The first complex number is $$7 - 3i$$. Its real part is 7.
The second complex number is $$3 + 2i$$. Its real part is 3.

**step3** Calculating the real part of the midpoint

To find the real part of the midpoint, we add the real parts of the two complex numbers and then divide the sum by 2.
Sum of real parts: $$7 + 3 = 10$$.
Divide by 2: $$10 \div 2 = 5$$.
So, the real part of the midpoint is 5.

**step4** Identifying the imaginary parts

The first complex number is $$7 - 3i$$. Its imaginary part is -3.
The second complex number is $$3 + 2i$$. Its imaginary part is 2.

**step5** Calculating the imaginary part of the midpoint

To find the imaginary part of the midpoint, we add the imaginary parts of the two complex numbers and then divide the sum by 2.
Sum of imaginary parts: $$-3 + 2 = -1$$.
Divide by 2: $$-1 \div 2 = -\frac{1}{2}$$.
So, the imaginary part of the midpoint is $$-\frac{1}{2}$$.

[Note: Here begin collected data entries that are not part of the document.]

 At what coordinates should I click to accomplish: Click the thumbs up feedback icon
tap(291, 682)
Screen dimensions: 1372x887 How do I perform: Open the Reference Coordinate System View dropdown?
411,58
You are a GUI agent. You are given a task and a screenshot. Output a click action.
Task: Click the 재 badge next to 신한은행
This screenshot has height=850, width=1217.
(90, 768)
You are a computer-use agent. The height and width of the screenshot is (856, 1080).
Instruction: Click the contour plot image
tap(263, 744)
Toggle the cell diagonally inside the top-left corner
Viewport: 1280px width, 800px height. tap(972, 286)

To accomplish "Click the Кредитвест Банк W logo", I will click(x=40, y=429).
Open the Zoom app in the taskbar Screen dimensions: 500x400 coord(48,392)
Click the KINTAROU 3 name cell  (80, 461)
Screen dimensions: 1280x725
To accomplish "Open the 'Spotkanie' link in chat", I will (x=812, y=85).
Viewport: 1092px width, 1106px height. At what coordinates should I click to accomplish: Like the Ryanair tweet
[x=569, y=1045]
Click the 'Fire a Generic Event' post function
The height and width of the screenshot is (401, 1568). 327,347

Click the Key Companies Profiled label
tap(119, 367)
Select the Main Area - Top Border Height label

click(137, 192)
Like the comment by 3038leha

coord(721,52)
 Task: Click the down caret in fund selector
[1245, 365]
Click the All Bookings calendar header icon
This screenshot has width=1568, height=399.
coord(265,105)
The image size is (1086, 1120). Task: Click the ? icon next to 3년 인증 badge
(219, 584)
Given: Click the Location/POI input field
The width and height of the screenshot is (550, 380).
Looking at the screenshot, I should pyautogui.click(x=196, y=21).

**step6** Forming the midpoint complex number

Now we combine the calculated real part and imaginary part to form the midpoint complex number.
The real part of the midpoint is 5.
The imaginary part of the midpoint is $$-\frac{1}{2}$$.
Therefore, the midpoint between $$(7 - 3i)$$ and $$(3 + 2i)$$ is $$5 - \frac{1}{2}i$$.